Bei einer Steilstellung ist diese natürliche Krümmung reduziert oder teilweise aufgehoben.

Steilstellung der Halswirbelsäule durch Fehlhaltung und eingeschränkte Brustwirbelsäule
Einfluss der Brustwirbelsäule und der Kopfhaltung auf die Stellung der Halswirbelsäule.

Mögliche Ursachen einer Steilstellung

Eine Steilstellung entsteht häufig nicht durch einen einzelnen Auslöser, sondern durch ein Zusammenspiel mehrerer Faktoren.

Dazu können gehören:

  • dauerhafte Fehlhaltungen im Alltag

  • eingeschränkte Beweglichkeit der Brustwirbelsäule

  • erhöhte Spannung der Nackenmuskulatur

  • funktionelle Störungen im Bereich der oberen Halswirbelsäule (Atlas und Axis)

  • muskuläre Dysbalancen zwischen Vorder- und Rückseite des Halses

  • funktionelle Veränderungen nach einem Schleudertrauma der Halswirbelsäule

Nach einem Schleudertrauma (HWS-Distorsion) kann es in einigen Fällen zu längerfristigen Veränderungen der muskulären Spannung und der Bewegungsorganisation im Bereich der Halswirbelsäule kommen. Besonders die Region zwischen Schädelbasis und oberer Halswirbelsäule kann dabei sensibel reagieren.

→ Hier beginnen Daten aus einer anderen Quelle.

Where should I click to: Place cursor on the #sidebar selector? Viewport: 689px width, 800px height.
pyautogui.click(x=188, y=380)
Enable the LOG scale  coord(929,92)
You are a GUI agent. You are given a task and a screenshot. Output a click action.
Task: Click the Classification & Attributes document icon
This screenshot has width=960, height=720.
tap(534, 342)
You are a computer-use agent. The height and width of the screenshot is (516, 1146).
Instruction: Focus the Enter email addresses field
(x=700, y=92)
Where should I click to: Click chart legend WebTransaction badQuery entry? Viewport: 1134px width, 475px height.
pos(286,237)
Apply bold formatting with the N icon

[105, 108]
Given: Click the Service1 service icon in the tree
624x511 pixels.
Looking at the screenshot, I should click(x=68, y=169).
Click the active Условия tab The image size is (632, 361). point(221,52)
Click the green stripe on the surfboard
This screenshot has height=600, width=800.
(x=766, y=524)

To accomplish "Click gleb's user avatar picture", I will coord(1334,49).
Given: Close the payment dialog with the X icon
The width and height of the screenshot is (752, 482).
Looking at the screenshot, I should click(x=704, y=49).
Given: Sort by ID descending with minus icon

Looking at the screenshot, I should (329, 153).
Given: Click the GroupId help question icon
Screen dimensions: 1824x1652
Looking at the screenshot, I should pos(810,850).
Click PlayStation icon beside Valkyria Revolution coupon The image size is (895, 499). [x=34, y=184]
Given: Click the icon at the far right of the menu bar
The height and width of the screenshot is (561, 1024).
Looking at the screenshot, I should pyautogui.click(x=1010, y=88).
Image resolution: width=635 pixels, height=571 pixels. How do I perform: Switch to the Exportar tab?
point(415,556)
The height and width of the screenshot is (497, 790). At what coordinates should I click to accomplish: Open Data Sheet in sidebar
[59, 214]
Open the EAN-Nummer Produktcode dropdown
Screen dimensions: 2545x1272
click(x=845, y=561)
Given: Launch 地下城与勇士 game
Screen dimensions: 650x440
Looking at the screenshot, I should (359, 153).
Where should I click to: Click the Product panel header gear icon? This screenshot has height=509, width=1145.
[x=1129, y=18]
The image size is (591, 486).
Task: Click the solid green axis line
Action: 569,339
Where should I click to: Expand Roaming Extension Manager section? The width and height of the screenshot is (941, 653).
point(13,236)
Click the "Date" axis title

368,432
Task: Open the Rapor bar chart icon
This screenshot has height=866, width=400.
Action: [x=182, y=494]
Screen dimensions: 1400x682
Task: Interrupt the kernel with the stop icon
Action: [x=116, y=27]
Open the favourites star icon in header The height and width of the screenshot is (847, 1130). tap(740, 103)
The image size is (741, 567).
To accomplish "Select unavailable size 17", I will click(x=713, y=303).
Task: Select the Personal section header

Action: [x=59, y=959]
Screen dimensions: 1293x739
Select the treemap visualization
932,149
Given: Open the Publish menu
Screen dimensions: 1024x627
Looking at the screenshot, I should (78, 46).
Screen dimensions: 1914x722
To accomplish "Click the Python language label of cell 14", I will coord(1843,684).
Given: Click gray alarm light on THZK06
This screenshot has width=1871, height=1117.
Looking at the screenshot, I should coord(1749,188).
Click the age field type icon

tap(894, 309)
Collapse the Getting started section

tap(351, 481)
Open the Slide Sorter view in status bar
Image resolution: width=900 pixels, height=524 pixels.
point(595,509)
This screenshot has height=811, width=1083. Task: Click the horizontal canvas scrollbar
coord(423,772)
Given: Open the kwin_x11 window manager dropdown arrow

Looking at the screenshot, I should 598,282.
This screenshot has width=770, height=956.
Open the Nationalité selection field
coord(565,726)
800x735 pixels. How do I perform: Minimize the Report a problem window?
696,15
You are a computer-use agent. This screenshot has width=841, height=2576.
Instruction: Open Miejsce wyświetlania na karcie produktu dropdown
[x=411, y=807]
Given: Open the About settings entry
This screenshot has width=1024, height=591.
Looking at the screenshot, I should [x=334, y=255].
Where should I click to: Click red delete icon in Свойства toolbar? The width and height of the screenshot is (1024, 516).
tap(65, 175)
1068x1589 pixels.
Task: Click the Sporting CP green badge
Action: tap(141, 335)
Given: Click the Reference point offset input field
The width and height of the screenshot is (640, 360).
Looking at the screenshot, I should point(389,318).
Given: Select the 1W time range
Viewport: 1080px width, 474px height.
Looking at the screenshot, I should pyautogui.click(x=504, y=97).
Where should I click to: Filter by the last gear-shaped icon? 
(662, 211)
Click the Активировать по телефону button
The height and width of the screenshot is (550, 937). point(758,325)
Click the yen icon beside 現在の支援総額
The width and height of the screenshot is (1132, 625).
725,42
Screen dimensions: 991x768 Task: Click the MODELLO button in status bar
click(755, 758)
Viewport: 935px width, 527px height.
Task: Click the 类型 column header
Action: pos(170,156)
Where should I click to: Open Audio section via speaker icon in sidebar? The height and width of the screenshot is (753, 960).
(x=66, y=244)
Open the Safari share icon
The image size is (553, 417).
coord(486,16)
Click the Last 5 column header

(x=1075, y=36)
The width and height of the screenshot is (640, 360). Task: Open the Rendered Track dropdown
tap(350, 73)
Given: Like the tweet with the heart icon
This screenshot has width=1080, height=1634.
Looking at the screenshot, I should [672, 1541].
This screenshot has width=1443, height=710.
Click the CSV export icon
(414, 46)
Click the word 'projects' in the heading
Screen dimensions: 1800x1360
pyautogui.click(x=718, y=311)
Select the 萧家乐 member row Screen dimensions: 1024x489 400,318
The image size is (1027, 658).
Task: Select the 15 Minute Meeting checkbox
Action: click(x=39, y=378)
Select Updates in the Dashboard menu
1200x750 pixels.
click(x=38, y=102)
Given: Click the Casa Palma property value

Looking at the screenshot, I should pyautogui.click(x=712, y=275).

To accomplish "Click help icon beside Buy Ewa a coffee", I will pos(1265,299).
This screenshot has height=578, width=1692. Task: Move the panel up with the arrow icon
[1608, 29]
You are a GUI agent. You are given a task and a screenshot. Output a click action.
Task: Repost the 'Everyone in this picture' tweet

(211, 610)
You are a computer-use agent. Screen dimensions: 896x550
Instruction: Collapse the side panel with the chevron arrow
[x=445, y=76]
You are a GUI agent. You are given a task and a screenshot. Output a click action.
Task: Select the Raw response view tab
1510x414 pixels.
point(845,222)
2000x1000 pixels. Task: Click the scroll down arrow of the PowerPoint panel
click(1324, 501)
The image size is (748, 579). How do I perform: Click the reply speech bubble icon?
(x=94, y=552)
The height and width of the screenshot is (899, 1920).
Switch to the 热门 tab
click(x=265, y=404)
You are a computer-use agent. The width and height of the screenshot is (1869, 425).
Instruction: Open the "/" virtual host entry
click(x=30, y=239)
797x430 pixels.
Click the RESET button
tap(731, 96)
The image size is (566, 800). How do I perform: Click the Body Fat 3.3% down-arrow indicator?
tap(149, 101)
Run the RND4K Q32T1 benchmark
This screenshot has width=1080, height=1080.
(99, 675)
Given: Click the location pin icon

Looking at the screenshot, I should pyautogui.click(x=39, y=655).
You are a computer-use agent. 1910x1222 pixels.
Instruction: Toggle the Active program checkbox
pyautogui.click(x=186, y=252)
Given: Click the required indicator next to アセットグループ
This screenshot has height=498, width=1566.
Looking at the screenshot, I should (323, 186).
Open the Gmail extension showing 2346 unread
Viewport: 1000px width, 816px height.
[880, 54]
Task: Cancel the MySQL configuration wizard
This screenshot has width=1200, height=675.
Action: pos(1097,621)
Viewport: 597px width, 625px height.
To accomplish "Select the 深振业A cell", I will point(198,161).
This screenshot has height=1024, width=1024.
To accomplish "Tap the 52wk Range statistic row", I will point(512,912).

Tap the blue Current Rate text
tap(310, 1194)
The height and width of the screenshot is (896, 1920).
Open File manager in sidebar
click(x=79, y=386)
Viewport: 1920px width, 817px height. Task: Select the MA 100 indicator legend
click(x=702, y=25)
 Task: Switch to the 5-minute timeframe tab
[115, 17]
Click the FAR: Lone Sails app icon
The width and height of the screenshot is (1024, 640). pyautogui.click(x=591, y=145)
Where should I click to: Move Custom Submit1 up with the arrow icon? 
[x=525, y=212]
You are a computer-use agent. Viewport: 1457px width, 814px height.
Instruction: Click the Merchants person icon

Diese Veränderungen können sich auf die natürliche Krümmung der Halswirbelsäule auswirken und funktionelle Beschwerden im Nackenbereich begünstigen.


Funktionelle Folgen einer HWS-Steilstellung

Eine veränderte Krümmung der Halswirbelsäule kann unterschiedliche funktionelle Auswirkungen haben.

Dazu zählen unter anderem:

  • erhöhte Spannung im Nackenbereich
  • Belastung der suboccipitalen Muskulatur
  • Kopfschmerzen im Hinterkopfbereich
  • eingeschränkte Beweglichkeit des Kopfes
  • Ausstrahlung in Schulter oder oberen Rücken

In vielen Fällen stehen diese Beschwerden im Zusammenhang mit Veränderungen der gesamten Haltungs- und Bewegungsorganisation.

Ausführliche Informationen zur Steilstellung der Halswirbelsäule finden Sie hier.


Bedeutung der Brustwirbelsäule

In der funktionellen Betrachtung spielt die Brustwirbelsäule (BWS) eine zentrale Rolle.

Wenn die Beweglichkeit der BWS eingeschränkt ist oder der Oberkörper dauerhaft nach vorne geneigt gehalten wird, verändert sich häufig auch die Stellung der Halswirbelsäule.

Eine nachhaltige Verbesserung der Belastungssituation der HWS berücksichtigt deshalb immer auch die Beweglichkeit der Brustwirbelsäule und die Organisation der Körperhaltung.


Einfluss der Körperhaltung

Moderne Arbeits- und Lebensgewohnheiten führen häufig zu einer dauerhaft nach vorne geneigten Kopfhaltung.

Typische Faktoren sind zum Beispiel:

  • lange Bildschirmarbeit

  • Nutzung von Smartphones

  • sitzende Tätigkeiten mit eingeschränkter Bewegung

Diese Haltungsveränderungen können langfristig zu einer veränderten Belastung der Halswirbelsäule führen.


Strukturierte Selbstbehandlung funktioneller HWS-Beschwerden

Eine sinnvolle Selbstbehandlung sollte mehrere Bereiche berücksichtigen:

  • Regulation erhöhter Spannung im Nackenbereich

  • Verbesserung der Beweglichkeit der Brustwirbelsäule

  • Entlastung der oberen Halswirbelsäule

  • Aktivierung stabilisierender Muskulatur

Durch eine strukturierte Herangehensweise können funktionelle Beschwerden der Halswirbelsäule gezielt beeinflusst werden.